Korea’s moment in the spotlight

테스트

President Lee Myung-bak talks with Klaus Schwab, the Executive Chairman of the World Economic Forum, after making a special speech as Chairman of the 2010 Seoul G-20 Summit in Switzerland in January. [YONHAP]


The global economic architecture is undergoing reform of historic dimensions, with profound consequences for many formerly underrepresented nations in the world’s power structure. The G-7 of high-income democracies has been replaced by the G-20 as the most important global economic grouping. The G-20 includes both lower-income countries such as India and Indonesia, and nondemocratic countries such as China and Saudi Arabia. The International Monetary Fund (IMF) is revamping its quotas, voting rights and allocation of seats on its board of directors. Major emerging-market economies have joined the steering committee of the World Trade Organization. The new Financial Stability Board, which is coordinating national reforms of financial regulation, has expanded to include all developing members of the G-20.

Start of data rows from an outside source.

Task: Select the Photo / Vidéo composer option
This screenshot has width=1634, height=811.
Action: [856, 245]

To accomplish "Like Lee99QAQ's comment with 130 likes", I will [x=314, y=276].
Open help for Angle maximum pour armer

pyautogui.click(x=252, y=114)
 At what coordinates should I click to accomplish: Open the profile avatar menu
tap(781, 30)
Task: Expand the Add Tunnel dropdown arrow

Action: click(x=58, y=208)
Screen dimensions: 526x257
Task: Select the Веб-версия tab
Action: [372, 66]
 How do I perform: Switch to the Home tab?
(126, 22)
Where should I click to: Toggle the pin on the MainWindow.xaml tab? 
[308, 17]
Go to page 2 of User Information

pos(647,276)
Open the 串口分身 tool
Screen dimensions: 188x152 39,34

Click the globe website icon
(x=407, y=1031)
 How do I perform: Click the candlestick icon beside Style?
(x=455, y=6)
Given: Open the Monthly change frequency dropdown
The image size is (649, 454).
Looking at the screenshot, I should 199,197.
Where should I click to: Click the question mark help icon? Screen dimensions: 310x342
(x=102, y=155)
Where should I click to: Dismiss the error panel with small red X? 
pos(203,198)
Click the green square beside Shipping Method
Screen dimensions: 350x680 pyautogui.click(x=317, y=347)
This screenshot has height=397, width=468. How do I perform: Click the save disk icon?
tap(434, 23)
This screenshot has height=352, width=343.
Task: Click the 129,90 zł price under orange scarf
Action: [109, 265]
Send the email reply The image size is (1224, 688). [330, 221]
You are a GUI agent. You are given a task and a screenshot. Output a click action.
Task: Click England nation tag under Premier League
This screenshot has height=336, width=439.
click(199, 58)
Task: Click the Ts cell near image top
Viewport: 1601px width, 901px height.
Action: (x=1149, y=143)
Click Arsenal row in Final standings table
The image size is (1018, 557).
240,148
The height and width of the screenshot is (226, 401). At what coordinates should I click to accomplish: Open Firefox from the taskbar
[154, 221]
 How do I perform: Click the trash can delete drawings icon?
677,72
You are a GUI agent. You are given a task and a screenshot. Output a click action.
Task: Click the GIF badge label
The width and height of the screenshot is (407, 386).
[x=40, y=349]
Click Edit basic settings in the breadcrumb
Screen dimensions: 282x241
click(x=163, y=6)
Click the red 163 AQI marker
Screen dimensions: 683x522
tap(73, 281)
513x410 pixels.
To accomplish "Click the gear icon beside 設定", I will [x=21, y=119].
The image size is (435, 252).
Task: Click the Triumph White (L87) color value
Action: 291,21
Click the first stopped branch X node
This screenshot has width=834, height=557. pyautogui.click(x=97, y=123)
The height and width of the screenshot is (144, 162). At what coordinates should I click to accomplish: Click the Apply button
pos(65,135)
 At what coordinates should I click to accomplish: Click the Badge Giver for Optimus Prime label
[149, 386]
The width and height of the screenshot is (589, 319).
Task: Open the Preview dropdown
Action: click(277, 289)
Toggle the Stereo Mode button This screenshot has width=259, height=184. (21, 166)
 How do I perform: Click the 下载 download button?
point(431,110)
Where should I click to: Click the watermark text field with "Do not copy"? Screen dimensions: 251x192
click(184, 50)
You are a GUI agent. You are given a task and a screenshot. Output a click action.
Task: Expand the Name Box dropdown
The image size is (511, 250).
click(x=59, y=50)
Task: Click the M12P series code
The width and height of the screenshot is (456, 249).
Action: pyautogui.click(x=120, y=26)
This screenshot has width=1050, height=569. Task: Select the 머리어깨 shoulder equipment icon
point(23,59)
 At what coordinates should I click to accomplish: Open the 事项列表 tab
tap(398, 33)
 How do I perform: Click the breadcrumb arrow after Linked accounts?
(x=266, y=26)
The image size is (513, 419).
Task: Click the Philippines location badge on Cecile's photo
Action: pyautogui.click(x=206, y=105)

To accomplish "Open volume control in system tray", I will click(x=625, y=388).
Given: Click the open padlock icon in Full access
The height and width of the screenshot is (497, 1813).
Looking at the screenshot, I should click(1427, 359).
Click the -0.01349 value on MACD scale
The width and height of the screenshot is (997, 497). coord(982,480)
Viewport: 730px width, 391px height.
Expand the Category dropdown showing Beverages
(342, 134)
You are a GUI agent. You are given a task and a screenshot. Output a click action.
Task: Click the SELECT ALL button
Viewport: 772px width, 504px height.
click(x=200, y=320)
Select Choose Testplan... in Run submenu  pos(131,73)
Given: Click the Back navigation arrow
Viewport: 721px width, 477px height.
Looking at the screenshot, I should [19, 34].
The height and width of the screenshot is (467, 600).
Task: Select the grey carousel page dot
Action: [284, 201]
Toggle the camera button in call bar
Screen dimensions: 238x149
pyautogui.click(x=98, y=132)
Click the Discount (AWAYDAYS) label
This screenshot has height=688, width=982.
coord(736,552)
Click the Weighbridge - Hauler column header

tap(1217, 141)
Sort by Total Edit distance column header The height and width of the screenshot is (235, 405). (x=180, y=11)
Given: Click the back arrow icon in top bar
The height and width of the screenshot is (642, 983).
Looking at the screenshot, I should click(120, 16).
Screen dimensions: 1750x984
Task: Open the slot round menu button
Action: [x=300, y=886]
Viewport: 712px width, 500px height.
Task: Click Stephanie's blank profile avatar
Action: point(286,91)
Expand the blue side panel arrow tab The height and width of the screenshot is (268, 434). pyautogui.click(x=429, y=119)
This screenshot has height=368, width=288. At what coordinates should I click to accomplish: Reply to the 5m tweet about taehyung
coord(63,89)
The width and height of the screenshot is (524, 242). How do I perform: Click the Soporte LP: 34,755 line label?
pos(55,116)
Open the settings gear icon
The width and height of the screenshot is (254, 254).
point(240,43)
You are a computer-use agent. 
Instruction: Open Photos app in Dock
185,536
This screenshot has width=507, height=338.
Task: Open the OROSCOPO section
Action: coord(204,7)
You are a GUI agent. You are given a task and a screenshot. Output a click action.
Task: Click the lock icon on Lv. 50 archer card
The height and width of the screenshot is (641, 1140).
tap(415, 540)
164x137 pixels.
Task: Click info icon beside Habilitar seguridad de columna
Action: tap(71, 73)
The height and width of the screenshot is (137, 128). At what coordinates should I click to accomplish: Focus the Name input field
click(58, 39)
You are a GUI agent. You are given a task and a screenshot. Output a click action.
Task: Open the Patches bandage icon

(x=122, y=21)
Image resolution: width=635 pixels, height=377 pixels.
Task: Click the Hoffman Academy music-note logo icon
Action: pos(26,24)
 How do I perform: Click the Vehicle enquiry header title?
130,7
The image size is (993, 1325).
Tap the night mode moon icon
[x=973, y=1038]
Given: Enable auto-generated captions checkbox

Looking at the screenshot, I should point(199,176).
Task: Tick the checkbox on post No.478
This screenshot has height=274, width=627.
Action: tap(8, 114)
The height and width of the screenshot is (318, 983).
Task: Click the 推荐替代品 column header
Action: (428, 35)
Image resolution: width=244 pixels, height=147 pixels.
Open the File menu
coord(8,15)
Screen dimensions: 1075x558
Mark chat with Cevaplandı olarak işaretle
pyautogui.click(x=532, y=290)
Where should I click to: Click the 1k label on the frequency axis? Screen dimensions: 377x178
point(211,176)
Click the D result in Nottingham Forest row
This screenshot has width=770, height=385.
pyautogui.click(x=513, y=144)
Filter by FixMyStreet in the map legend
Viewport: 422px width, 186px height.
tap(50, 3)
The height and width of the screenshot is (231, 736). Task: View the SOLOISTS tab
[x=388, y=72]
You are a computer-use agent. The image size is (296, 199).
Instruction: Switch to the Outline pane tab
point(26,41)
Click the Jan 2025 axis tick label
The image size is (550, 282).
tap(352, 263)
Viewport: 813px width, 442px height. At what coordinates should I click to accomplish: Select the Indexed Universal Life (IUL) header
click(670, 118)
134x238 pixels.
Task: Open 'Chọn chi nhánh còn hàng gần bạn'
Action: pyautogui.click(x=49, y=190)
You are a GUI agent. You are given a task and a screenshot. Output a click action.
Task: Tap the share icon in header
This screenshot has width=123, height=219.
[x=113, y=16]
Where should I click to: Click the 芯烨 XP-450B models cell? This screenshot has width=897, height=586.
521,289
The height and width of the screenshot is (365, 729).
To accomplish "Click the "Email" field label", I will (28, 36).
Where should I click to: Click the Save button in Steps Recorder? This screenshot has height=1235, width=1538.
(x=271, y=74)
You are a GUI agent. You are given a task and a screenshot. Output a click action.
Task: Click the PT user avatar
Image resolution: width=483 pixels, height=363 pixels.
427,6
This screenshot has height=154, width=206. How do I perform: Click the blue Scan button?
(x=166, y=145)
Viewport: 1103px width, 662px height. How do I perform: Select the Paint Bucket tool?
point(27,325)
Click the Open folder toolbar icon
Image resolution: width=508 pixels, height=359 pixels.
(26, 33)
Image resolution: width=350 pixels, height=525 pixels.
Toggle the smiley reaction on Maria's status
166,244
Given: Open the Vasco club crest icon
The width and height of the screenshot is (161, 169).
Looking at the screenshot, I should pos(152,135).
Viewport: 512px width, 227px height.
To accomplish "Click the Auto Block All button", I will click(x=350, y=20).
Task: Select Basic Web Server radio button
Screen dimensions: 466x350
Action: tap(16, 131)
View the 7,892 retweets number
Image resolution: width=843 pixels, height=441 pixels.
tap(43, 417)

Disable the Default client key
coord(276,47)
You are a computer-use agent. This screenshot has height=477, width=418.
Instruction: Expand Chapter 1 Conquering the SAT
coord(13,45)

These systemic changes reflect two dramatic power shifts in the global economy. The first is a shift toward emerging economies; these nations comprise half the G-20 and are the recipients of almost all the increased positions in the IMF. South Korea was among the chief recipients of the quota increases adopted by the IMF Board of Governors in 2008, thus winning a greater share in fund decision making. The second is a shift toward Asia. There was only one Asian country in the G-7 (Japan) but there are at least five in the G-20 (Japan, China, India, Indonesia and Korea), and seven if Australia and Russia are counted as “Asian” (as they are, for example, in the APEC1 forum).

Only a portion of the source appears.